* Entries shown *

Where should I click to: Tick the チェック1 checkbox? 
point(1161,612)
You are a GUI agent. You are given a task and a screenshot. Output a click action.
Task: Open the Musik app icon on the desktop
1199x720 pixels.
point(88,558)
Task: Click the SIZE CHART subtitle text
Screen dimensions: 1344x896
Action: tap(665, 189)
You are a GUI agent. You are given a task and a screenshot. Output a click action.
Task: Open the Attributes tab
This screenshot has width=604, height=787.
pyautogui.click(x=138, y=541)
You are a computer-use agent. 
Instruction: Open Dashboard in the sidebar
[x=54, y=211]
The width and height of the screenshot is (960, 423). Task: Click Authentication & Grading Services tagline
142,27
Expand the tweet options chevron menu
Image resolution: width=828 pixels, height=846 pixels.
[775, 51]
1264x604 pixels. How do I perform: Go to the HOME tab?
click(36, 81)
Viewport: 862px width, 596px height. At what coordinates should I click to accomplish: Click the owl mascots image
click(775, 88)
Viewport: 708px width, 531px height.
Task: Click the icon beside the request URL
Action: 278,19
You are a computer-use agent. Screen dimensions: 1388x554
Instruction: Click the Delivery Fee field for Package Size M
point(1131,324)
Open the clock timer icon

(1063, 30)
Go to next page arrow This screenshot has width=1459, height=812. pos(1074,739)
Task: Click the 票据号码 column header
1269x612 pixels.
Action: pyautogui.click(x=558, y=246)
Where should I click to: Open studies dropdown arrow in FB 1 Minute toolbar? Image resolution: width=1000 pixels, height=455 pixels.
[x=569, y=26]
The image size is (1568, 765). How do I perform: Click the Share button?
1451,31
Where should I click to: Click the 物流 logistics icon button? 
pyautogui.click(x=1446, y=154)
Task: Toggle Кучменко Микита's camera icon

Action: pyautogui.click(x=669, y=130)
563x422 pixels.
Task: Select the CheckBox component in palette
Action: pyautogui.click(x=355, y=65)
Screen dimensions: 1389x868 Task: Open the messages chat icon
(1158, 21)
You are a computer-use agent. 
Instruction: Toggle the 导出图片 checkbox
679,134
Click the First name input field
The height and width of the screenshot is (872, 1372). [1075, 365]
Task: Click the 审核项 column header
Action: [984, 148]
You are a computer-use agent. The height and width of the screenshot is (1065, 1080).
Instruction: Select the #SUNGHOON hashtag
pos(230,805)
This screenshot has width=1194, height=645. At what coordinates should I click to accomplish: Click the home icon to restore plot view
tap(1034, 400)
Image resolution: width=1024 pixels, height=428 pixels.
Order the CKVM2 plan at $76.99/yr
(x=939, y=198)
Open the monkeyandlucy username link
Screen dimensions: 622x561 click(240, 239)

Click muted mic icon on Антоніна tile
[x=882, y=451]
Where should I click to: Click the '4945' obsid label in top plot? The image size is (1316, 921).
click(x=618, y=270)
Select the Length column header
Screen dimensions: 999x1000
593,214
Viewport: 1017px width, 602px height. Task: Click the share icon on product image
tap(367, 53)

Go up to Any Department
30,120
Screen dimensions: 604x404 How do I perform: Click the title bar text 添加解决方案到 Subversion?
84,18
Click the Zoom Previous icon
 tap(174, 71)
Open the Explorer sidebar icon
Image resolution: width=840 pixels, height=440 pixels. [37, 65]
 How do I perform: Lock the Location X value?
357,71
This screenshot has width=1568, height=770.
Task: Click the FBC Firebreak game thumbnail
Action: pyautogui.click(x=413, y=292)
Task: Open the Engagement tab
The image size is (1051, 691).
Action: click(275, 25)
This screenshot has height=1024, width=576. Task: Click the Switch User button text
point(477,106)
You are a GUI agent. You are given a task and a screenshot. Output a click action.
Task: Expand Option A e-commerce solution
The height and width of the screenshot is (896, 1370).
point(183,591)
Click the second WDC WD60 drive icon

* Task *
Take from the material above the lines running from the one with "Screen dimensions: 1389x868" through the one with "You are a computer-use agent. The", and repeat them exactly, with nothing else.

* Task solution *
Screen dimensions: 1389x868 Task: Open the messages chat icon
(1158, 21)
You are a computer-use agent. 
Instruction: Toggle the 导出图片 checkbox
679,134
Click the First name input field
The height and width of the screenshot is (872, 1372). [1075, 365]
Task: Click the 审核项 column header
Action: [984, 148]
You are a computer-use agent. The height and width of the screenshot is (1065, 1080).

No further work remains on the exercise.